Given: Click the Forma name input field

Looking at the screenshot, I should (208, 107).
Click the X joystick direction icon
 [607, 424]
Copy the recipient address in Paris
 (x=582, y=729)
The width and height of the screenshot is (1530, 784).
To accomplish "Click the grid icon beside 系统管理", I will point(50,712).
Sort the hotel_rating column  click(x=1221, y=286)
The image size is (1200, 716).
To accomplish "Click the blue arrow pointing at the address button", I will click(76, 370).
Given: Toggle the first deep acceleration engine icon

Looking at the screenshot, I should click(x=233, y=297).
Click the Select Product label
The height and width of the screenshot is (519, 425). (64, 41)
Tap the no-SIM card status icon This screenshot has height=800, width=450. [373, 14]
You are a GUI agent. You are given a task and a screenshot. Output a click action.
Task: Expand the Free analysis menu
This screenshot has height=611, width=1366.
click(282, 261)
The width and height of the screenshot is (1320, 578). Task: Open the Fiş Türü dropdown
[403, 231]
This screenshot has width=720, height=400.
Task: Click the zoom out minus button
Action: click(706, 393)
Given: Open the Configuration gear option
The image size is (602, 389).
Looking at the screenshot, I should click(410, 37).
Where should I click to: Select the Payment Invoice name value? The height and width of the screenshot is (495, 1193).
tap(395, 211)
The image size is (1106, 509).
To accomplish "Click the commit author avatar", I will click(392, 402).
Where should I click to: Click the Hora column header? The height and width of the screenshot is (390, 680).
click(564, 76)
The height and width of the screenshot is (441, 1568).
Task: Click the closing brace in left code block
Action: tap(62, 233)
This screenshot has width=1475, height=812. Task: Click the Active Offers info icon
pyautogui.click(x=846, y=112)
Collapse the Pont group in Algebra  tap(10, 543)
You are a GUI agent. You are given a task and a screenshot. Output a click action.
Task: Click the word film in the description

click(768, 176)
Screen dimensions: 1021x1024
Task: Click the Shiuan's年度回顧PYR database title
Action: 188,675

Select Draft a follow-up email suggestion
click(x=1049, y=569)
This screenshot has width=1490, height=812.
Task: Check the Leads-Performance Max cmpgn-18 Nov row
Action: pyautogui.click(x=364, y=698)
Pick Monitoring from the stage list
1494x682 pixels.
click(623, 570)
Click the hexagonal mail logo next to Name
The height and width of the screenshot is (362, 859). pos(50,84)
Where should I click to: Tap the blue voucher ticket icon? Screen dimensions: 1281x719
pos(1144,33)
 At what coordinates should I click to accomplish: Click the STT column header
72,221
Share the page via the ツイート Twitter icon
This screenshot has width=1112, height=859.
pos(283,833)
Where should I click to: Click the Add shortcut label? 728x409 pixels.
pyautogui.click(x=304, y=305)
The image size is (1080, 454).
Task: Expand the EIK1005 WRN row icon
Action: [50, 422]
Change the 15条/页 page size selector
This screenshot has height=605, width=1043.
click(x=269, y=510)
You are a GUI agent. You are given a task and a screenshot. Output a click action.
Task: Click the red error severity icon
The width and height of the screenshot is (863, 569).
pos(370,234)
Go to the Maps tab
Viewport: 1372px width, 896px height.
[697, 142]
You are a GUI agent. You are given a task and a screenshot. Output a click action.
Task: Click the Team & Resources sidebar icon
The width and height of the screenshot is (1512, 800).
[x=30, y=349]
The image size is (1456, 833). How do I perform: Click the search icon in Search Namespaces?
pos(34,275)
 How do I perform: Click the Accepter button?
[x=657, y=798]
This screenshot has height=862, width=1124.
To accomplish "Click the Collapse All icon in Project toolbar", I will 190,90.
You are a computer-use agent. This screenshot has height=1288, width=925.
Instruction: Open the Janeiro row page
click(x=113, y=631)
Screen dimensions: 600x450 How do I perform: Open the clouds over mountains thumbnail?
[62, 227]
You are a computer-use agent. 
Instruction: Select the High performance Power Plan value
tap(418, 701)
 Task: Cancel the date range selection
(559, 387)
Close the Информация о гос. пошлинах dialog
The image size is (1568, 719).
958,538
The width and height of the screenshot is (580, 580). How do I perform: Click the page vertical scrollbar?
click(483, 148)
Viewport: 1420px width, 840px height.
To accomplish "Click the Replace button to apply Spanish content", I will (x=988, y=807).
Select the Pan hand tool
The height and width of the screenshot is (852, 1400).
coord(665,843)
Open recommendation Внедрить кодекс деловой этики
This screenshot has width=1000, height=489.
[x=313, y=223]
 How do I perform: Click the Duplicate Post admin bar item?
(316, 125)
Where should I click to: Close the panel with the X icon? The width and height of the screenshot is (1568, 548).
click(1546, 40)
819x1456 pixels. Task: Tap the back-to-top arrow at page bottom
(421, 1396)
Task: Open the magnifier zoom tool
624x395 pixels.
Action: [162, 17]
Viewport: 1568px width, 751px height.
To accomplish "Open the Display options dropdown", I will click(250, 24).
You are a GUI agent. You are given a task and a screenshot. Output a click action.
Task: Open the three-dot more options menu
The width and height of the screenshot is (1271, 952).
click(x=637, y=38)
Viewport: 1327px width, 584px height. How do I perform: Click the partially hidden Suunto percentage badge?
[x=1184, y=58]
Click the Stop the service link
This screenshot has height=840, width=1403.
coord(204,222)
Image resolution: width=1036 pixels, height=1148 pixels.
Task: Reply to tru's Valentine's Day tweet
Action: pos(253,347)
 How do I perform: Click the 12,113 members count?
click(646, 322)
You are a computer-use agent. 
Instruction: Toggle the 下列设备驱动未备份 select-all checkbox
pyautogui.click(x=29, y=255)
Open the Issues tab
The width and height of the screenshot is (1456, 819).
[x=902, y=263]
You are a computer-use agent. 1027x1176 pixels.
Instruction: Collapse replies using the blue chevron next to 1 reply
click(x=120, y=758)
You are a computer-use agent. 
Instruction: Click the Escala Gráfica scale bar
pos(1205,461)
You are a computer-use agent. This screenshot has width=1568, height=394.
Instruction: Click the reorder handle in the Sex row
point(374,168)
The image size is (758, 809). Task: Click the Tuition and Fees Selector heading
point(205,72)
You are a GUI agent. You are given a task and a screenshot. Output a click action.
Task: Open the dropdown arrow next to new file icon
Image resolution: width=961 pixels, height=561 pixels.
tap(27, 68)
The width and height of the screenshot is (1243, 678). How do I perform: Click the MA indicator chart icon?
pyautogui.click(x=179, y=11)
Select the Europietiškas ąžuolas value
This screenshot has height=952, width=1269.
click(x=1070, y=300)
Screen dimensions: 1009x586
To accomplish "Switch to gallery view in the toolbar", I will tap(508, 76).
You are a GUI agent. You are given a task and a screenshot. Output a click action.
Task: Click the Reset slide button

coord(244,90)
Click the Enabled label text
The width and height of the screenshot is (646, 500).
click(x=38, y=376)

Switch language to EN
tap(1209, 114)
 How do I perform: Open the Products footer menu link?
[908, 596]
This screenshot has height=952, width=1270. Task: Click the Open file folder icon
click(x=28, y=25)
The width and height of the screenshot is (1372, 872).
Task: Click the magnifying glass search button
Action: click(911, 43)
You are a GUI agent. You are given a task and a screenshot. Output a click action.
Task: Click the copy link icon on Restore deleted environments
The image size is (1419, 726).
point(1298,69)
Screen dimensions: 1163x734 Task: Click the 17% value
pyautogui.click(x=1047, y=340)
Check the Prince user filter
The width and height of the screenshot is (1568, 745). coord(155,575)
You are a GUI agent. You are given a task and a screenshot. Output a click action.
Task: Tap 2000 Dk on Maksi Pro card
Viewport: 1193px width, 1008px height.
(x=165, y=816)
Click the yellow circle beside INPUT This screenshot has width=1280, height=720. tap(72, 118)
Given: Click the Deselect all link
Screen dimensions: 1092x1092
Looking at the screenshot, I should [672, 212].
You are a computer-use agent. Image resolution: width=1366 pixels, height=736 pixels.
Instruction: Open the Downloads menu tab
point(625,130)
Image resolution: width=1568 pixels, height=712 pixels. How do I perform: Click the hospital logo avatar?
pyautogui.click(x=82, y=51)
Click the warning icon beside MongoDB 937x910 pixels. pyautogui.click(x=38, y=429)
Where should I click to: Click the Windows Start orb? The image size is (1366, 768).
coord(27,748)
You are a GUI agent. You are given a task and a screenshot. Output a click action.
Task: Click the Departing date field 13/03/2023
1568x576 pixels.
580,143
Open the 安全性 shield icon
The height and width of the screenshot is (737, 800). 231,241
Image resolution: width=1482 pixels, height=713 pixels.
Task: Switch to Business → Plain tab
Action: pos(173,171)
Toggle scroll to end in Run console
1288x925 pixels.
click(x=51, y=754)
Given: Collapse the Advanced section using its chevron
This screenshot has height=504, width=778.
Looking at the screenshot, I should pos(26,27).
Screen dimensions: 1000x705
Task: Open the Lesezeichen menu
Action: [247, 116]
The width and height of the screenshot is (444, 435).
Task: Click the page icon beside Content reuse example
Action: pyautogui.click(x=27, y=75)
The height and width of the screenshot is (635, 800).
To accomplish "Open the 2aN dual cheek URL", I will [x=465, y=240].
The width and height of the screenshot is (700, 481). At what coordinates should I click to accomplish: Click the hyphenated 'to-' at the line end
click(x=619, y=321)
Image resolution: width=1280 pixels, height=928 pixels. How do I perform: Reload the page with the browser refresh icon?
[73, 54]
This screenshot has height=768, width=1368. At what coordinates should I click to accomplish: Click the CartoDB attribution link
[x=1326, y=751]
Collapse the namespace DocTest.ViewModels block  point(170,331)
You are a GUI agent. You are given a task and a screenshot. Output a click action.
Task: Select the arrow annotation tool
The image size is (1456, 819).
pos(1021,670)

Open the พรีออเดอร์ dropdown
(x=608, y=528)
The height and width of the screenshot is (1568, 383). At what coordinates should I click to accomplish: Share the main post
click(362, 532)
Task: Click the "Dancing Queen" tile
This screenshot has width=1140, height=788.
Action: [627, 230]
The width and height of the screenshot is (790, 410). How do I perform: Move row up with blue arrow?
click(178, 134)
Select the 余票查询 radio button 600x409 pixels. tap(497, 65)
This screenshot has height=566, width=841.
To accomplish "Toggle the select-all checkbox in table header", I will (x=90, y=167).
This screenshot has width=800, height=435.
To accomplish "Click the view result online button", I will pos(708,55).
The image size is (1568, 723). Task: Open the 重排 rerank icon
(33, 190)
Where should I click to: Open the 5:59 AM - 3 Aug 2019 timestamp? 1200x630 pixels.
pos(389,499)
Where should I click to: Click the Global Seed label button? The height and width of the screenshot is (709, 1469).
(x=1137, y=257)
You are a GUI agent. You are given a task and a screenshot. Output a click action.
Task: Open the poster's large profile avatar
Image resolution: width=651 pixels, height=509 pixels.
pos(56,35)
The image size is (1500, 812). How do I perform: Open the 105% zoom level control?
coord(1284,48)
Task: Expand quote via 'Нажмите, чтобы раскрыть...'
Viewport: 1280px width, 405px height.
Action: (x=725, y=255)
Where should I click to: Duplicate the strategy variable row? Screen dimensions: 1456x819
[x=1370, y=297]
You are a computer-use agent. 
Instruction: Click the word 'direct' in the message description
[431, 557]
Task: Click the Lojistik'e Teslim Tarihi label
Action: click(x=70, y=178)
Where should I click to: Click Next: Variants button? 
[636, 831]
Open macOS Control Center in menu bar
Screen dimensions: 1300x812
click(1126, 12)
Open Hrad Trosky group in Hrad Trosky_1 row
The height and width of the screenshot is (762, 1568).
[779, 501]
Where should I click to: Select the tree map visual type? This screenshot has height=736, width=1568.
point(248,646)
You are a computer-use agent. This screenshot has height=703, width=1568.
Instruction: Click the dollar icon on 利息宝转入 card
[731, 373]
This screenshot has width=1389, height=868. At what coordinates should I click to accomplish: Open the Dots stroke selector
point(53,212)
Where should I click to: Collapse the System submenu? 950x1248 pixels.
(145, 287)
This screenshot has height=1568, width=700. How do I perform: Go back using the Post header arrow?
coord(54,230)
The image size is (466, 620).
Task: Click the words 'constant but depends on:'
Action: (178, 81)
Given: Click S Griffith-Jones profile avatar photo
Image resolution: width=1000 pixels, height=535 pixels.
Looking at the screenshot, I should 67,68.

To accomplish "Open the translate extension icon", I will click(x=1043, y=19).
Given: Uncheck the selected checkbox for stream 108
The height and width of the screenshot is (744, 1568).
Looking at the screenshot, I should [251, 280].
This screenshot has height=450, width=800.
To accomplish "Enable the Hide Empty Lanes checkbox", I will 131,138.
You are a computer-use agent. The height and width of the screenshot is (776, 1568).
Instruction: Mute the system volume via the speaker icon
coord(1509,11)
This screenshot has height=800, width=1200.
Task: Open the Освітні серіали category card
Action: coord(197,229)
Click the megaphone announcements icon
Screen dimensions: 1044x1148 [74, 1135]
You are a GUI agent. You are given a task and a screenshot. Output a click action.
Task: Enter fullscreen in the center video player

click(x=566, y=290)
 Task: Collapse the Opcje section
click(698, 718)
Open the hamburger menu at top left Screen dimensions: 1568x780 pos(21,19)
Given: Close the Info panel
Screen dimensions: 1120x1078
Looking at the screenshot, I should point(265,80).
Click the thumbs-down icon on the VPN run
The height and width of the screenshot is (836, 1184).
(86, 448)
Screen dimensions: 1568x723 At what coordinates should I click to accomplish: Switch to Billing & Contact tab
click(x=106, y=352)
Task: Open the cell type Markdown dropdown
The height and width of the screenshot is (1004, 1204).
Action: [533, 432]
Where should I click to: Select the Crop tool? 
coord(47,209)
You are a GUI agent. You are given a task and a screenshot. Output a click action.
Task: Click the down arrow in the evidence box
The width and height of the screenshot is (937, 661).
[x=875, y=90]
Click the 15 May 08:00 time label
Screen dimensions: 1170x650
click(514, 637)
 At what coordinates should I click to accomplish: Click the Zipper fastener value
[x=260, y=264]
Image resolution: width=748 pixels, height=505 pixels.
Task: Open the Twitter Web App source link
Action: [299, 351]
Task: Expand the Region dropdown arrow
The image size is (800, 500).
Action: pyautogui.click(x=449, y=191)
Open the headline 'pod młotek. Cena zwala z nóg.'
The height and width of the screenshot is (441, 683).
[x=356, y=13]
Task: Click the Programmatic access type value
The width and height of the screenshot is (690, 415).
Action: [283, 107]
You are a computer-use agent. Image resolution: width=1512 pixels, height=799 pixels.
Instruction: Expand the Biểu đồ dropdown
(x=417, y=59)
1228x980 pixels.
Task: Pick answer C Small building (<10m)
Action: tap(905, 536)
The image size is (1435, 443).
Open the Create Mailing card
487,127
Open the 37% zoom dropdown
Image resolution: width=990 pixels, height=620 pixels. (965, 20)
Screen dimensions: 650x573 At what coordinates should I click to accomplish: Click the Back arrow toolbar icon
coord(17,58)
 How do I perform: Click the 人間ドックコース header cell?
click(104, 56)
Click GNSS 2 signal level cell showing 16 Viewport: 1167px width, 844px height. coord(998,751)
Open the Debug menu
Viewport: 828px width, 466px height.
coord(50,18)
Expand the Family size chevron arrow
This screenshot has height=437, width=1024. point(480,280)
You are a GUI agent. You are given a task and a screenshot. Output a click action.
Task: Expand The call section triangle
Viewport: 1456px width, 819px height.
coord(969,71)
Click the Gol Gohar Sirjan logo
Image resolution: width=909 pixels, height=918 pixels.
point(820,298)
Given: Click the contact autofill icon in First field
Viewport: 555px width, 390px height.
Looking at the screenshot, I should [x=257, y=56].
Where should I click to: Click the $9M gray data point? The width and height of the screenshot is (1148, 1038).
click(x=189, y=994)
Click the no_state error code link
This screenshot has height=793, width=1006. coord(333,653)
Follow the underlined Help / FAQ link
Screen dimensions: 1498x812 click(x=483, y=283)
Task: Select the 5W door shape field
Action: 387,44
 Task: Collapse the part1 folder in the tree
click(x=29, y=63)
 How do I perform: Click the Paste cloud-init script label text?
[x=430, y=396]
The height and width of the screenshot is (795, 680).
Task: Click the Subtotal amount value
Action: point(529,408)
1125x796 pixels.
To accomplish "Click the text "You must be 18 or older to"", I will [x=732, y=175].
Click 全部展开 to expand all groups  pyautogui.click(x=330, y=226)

-.-.-

## Aim of the task
Reproduce the entries verbatim, from the line containing "Given: Click the contact" up to and including the line containing "Action: point(529,408)".

## Solution
Given: Click the contact autofill icon in First field
Viewport: 555px width, 390px height.
Looking at the screenshot, I should [x=257, y=56].
Where should I click to: Click the $9M gray data point? The width and height of the screenshot is (1148, 1038).
click(x=189, y=994)
Click the no_state error code link
This screenshot has height=793, width=1006. coord(333,653)
Follow the underlined Help / FAQ link
Screen dimensions: 1498x812 click(x=483, y=283)
Task: Select the 5W door shape field
Action: 387,44
 Task: Collapse the part1 folder in the tree
click(x=29, y=63)
 How do I perform: Click the Paste cloud-init script label text?
[x=430, y=396]
The height and width of the screenshot is (795, 680).
Task: Click the Subtotal amount value
Action: point(529,408)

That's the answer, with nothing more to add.